» **ACTION ITEM**
For each line below with the word "computer", write out a copy.

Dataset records
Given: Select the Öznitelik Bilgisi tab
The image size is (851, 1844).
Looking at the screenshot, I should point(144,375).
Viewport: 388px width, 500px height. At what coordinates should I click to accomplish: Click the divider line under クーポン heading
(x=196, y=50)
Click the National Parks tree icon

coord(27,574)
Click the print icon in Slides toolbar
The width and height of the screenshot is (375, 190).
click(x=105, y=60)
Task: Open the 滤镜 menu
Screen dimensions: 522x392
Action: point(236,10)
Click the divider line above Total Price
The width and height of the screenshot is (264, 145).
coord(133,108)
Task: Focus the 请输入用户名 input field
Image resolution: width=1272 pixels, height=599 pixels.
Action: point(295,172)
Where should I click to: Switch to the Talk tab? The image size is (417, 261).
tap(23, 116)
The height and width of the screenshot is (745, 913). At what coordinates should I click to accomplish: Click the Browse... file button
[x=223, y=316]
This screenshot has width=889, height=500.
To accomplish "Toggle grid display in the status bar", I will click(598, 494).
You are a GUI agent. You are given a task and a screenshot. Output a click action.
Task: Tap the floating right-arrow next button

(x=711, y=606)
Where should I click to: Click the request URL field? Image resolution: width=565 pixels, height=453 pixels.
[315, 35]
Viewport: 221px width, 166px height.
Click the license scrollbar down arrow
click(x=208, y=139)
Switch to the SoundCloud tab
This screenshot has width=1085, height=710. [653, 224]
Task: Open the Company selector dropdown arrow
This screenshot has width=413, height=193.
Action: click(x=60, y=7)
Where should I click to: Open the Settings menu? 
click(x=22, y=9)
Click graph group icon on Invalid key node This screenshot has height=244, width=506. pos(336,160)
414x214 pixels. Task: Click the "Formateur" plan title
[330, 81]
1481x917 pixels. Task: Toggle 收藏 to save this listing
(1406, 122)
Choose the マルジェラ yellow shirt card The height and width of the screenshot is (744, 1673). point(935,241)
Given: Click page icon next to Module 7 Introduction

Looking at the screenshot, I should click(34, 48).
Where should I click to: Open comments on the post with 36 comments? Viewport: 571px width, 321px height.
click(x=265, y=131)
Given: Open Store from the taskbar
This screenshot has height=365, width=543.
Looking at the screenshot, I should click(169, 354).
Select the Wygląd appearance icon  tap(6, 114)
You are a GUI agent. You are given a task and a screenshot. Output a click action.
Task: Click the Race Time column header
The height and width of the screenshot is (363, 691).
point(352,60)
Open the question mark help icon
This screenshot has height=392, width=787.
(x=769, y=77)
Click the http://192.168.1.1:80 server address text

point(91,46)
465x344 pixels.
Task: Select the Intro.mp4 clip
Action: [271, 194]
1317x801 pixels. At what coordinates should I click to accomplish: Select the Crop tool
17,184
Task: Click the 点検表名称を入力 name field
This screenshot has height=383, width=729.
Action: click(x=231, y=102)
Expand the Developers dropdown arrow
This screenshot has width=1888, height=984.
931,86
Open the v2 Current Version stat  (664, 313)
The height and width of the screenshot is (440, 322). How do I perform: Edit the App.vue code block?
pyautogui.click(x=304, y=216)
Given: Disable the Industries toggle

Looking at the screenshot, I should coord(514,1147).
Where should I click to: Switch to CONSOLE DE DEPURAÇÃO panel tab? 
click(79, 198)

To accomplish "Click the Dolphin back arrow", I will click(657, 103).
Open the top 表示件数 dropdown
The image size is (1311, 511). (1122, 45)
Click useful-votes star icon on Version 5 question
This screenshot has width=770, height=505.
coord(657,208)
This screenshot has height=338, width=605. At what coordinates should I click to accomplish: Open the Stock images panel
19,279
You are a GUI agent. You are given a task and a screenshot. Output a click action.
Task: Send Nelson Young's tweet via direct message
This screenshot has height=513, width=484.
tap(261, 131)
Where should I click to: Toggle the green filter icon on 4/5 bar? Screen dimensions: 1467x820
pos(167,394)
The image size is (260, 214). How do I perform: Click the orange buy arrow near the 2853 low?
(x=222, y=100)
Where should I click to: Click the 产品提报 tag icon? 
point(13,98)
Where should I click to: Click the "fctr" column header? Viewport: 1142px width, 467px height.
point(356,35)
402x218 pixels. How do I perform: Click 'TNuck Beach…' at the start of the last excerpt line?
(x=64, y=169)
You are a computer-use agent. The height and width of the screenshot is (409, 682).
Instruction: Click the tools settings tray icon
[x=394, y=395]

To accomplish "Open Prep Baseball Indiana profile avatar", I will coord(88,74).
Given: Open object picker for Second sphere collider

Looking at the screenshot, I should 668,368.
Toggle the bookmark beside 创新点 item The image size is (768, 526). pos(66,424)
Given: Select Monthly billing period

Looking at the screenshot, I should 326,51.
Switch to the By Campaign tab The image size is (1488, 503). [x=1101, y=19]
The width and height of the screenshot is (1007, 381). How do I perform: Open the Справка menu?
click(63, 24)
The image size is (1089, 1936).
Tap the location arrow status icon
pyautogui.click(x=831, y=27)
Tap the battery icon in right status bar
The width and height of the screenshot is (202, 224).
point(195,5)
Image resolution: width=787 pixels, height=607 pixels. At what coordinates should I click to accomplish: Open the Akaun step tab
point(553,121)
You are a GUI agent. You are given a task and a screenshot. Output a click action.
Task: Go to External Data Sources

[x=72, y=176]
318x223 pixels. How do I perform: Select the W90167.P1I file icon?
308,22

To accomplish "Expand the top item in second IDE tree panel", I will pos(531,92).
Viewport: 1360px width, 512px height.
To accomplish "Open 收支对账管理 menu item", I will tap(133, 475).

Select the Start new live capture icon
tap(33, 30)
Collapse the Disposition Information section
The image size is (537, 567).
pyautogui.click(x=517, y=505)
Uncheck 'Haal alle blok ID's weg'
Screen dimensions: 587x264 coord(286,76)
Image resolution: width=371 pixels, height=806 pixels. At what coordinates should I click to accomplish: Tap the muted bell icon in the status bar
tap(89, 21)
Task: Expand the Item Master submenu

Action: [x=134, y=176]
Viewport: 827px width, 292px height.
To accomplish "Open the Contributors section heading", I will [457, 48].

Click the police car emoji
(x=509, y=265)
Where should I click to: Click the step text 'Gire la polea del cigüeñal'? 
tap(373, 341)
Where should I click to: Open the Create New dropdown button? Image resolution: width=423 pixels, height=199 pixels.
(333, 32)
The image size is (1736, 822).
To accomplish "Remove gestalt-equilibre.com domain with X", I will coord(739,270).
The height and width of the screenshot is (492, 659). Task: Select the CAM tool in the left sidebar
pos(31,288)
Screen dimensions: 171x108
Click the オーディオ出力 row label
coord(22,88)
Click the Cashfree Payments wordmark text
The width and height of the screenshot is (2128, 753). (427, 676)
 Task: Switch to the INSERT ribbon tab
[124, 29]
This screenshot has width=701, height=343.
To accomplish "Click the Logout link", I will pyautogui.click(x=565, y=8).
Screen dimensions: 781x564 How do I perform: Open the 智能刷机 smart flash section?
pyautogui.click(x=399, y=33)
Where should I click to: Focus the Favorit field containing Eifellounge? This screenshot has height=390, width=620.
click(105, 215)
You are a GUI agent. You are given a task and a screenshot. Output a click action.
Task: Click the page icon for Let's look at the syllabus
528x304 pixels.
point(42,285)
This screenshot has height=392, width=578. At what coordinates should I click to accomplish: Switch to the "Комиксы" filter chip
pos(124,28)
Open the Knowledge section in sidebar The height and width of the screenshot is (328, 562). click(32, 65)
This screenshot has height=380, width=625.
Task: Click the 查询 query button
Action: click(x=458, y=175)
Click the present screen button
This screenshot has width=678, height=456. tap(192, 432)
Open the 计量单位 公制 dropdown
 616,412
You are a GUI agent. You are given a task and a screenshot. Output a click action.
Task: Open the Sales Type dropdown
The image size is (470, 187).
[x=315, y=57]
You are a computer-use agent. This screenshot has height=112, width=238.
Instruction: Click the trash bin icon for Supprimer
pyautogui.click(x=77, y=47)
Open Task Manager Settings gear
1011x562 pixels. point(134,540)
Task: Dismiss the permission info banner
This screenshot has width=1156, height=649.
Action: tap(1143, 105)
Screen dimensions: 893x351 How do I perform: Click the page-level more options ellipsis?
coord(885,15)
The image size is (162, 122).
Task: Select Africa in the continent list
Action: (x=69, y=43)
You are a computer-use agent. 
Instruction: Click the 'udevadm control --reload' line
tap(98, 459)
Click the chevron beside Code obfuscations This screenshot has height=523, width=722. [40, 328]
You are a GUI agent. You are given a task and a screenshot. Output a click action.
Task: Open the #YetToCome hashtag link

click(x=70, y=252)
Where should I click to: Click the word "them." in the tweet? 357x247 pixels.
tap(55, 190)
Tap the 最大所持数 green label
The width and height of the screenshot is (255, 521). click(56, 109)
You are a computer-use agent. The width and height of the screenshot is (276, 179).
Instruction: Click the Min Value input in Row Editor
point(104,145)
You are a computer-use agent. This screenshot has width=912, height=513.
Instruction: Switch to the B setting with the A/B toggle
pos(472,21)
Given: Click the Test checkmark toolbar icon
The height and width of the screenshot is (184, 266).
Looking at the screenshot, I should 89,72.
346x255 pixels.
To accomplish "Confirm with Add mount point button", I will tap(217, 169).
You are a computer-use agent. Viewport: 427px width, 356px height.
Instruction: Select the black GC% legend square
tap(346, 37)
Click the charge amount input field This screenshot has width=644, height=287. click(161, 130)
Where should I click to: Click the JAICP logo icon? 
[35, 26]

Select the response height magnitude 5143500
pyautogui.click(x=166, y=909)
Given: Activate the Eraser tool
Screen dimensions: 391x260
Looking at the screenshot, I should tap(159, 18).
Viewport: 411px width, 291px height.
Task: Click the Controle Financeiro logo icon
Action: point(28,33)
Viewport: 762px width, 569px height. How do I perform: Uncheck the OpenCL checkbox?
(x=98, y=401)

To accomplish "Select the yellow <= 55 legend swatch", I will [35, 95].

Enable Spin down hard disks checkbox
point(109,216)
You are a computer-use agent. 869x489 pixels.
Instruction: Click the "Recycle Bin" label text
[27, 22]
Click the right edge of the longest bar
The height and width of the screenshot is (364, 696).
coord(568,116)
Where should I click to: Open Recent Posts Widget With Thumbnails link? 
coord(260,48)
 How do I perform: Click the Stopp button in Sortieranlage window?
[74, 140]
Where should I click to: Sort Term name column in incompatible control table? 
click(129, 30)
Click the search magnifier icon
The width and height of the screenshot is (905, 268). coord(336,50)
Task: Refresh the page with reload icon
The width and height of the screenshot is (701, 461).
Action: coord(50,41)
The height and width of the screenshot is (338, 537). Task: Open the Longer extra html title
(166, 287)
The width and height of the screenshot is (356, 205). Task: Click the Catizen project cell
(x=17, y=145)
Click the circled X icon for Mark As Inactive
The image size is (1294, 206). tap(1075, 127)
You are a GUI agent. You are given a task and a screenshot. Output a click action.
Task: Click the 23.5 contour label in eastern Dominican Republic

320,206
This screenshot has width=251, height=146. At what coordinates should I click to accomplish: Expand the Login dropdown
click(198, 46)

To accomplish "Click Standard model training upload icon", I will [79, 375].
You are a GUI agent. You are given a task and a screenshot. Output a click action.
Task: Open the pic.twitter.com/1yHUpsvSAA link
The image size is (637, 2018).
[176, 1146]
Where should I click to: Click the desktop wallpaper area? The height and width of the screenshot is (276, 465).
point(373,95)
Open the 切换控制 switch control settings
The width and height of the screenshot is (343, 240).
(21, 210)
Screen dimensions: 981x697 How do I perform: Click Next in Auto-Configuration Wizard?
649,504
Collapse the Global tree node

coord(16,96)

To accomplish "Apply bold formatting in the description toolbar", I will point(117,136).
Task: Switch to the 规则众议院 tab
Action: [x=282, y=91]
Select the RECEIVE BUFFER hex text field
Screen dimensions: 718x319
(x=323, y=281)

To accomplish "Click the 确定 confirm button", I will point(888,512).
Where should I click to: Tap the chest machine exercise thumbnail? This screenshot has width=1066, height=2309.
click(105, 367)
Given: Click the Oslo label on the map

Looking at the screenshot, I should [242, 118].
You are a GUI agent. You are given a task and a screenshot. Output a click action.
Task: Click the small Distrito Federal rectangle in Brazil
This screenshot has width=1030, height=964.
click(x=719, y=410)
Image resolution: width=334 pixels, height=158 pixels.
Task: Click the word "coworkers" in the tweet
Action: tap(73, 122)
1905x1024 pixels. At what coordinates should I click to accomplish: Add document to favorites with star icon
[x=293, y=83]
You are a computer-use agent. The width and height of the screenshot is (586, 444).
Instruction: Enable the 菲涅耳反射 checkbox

» **EXERCISE RESPONSE**
You are a computer-use agent. The height and width of the screenshot is (409, 682).
You are a computer-use agent. This screenshot has height=112, width=238.
You are a computer-use agent. 
You are a computer-use agent. The width and height of the screenshot is (276, 179).
You are a computer-use agent. This screenshot has width=912, height=513.
You are a computer-use agent. Viewport: 427px width, 356px height.
You are a computer-use agent. 869x489 pixels.
You are a computer-use agent. The width and height of the screenshot is (586, 444).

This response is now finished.